> _Exercise_
Reproduce the data below verbatim, line for line, without any changes.

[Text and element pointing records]
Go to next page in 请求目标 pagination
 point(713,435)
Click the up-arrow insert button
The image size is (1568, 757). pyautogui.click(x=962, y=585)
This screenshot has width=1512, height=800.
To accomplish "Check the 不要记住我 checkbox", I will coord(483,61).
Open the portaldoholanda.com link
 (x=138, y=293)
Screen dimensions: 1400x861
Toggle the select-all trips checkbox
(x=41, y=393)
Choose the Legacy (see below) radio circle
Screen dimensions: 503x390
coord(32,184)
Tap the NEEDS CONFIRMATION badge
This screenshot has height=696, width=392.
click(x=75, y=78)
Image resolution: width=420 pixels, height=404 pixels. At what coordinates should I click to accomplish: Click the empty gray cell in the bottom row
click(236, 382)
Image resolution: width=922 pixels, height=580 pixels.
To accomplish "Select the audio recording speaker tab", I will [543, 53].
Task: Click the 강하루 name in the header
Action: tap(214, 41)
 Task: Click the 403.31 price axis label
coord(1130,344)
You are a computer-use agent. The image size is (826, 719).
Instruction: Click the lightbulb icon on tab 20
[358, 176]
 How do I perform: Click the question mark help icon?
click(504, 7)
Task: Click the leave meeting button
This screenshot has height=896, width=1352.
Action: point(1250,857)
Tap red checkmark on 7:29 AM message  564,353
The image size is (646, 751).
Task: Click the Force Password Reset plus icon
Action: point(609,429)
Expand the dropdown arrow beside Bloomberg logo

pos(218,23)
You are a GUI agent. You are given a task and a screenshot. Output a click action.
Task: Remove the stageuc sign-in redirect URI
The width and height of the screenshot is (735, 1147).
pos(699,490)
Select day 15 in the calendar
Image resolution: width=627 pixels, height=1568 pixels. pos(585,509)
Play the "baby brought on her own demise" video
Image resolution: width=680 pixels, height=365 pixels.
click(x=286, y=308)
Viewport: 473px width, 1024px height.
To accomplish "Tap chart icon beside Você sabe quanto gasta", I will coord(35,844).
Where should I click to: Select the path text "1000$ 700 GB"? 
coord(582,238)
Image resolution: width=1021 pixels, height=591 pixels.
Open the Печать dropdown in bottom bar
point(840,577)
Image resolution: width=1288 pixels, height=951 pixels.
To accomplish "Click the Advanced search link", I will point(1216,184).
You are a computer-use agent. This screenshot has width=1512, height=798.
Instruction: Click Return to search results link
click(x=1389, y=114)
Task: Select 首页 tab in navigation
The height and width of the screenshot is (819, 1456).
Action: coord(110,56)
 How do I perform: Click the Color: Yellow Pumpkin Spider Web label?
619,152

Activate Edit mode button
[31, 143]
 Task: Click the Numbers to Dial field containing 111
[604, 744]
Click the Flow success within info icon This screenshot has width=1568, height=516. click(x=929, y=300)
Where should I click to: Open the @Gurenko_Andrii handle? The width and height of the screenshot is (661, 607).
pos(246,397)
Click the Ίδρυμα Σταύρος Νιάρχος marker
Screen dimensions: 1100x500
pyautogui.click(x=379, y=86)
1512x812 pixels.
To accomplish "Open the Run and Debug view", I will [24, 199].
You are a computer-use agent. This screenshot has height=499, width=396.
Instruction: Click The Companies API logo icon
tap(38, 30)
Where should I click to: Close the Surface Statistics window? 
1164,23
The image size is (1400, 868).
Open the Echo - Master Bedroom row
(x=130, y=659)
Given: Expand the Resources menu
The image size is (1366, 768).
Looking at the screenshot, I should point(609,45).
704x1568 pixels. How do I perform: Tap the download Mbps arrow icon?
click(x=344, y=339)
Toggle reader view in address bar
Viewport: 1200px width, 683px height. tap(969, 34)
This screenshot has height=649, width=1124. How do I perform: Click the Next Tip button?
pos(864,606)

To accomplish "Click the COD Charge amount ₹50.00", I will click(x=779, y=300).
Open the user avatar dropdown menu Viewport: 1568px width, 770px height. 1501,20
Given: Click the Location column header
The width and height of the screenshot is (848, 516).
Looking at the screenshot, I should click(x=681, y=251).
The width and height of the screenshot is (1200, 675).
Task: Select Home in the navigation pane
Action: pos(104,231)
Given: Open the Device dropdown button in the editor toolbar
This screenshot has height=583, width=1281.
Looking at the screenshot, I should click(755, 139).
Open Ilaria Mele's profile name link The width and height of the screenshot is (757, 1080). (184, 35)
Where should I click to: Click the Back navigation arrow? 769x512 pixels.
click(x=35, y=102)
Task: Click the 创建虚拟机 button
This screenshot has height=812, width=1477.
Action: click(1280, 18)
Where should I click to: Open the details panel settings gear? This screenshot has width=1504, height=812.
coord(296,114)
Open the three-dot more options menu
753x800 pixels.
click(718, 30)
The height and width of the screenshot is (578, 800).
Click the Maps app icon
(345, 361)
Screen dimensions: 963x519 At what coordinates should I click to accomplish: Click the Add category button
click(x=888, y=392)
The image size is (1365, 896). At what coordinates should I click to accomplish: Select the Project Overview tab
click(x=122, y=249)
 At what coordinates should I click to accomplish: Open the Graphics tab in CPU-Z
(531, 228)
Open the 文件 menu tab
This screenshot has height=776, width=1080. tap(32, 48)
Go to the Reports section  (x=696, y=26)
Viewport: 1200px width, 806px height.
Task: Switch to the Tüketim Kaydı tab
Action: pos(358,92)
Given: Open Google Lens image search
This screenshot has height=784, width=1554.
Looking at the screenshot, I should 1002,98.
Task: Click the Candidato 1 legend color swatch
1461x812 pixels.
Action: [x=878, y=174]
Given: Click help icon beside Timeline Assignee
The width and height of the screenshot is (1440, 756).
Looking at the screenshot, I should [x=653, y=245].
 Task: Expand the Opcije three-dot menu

> _Response_
Go to next page in 请求目标 pagination
 point(713,435)
Click the up-arrow insert button
The image size is (1568, 757). pyautogui.click(x=962, y=585)
This screenshot has width=1512, height=800.
To accomplish "Check the 不要记住我 checkbox", I will coord(483,61).
Open the portaldoholanda.com link
 (x=138, y=293)
Screen dimensions: 1400x861
Toggle the select-all trips checkbox
(x=41, y=393)
Choose the Legacy (see below) radio circle
Screen dimensions: 503x390
coord(32,184)
Tap the NEEDS CONFIRMATION badge
This screenshot has height=696, width=392.
click(x=75, y=78)
Image resolution: width=420 pixels, height=404 pixels. At what coordinates should I click to accomplish: Click the empty gray cell in the bottom row
click(236, 382)
Image resolution: width=922 pixels, height=580 pixels.
To accomplish "Select the audio recording speaker tab", I will [543, 53].
Task: Click the 강하루 name in the header
Action: tap(214, 41)
 Task: Click the 403.31 price axis label
coord(1130,344)
You are a computer-use agent. The image size is (826, 719).
Instruction: Click the lightbulb icon on tab 20
[358, 176]
 How do I perform: Click the question mark help icon?
click(504, 7)
Task: Click the leave meeting button
This screenshot has height=896, width=1352.
Action: point(1250,857)
Tap red checkmark on 7:29 AM message  564,353
The image size is (646, 751).
Task: Click the Force Password Reset plus icon
Action: point(609,429)
Expand the dropdown arrow beside Bloomberg logo

pos(218,23)
You are a GUI agent. You are given a task and a screenshot. Output a click action.
Task: Remove the stageuc sign-in redirect URI
The width and height of the screenshot is (735, 1147).
pos(699,490)
Select day 15 in the calendar
Image resolution: width=627 pixels, height=1568 pixels. pos(585,509)
Play the "baby brought on her own demise" video
Image resolution: width=680 pixels, height=365 pixels.
click(x=286, y=308)
Viewport: 473px width, 1024px height.
To accomplish "Tap chart icon beside Você sabe quanto gasta", I will coord(35,844).
Where should I click to: Select the path text "1000$ 700 GB"? 
coord(582,238)
Image resolution: width=1021 pixels, height=591 pixels.
Open the Печать dropdown in bottom bar
point(840,577)
Image resolution: width=1288 pixels, height=951 pixels.
To accomplish "Click the Advanced search link", I will point(1216,184).
You are a computer-use agent. This screenshot has width=1512, height=798.
Instruction: Click Return to search results link
click(x=1389, y=114)
Task: Select 首页 tab in navigation
The height and width of the screenshot is (819, 1456).
Action: coord(110,56)
 How do I perform: Click the Color: Yellow Pumpkin Spider Web label?
619,152

Activate Edit mode button
[31, 143]
 Task: Click the Numbers to Dial field containing 111
[604, 744]
Click the Flow success within info icon This screenshot has width=1568, height=516. click(x=929, y=300)
Where should I click to: Open the @Gurenko_Andrii handle? The width and height of the screenshot is (661, 607).
pos(246,397)
Click the Ίδρυμα Σταύρος Νιάρχος marker
Screen dimensions: 1100x500
pyautogui.click(x=379, y=86)
1512x812 pixels.
To accomplish "Open the Run and Debug view", I will [24, 199].
You are a computer-use agent. This screenshot has height=499, width=396.
Instruction: Click The Companies API logo icon
tap(38, 30)
Where should I click to: Close the Surface Statistics window? 
1164,23
The image size is (1400, 868).
Open the Echo - Master Bedroom row
(x=130, y=659)
Given: Expand the Resources menu
The image size is (1366, 768).
Looking at the screenshot, I should point(609,45).
704x1568 pixels. How do I perform: Tap the download Mbps arrow icon?
click(x=344, y=339)
Toggle reader view in address bar
Viewport: 1200px width, 683px height. tap(969, 34)
This screenshot has height=649, width=1124. How do I perform: Click the Next Tip button?
pos(864,606)

To accomplish "Click the COD Charge amount ₹50.00", I will click(x=779, y=300).
Open the user avatar dropdown menu Viewport: 1568px width, 770px height. 1501,20
Given: Click the Location column header
The width and height of the screenshot is (848, 516).
Looking at the screenshot, I should click(x=681, y=251).
The width and height of the screenshot is (1200, 675).
Task: Select Home in the navigation pane
Action: pos(104,231)
Given: Open the Device dropdown button in the editor toolbar
This screenshot has height=583, width=1281.
Looking at the screenshot, I should click(755, 139).
Open Ilaria Mele's profile name link The width and height of the screenshot is (757, 1080). (184, 35)
Where should I click to: Click the Back navigation arrow? 769x512 pixels.
click(x=35, y=102)
Task: Click the 创建虚拟机 button
This screenshot has height=812, width=1477.
Action: click(1280, 18)
Where should I click to: Open the details panel settings gear? This screenshot has width=1504, height=812.
coord(296,114)
Open the three-dot more options menu
753x800 pixels.
click(718, 30)
The height and width of the screenshot is (578, 800).
Click the Maps app icon
(345, 361)
Screen dimensions: 963x519 At what coordinates should I click to accomplish: Click the Add category button
click(x=888, y=392)
The image size is (1365, 896). At what coordinates should I click to accomplish: Select the Project Overview tab
click(x=122, y=249)
 At what coordinates should I click to accomplish: Open the Graphics tab in CPU-Z
(531, 228)
Open the 文件 menu tab
This screenshot has height=776, width=1080. tap(32, 48)
Go to the Reports section  (x=696, y=26)
Viewport: 1200px width, 806px height.
Task: Switch to the Tüketim Kaydı tab
Action: pos(358,92)
Given: Open Google Lens image search
This screenshot has height=784, width=1554.
Looking at the screenshot, I should 1002,98.
Task: Click the Candidato 1 legend color swatch
1461x812 pixels.
Action: [x=878, y=174]
Given: Click help icon beside Timeline Assignee
The width and height of the screenshot is (1440, 756).
Looking at the screenshot, I should [x=653, y=245].
 Task: Expand the Opcije three-dot menu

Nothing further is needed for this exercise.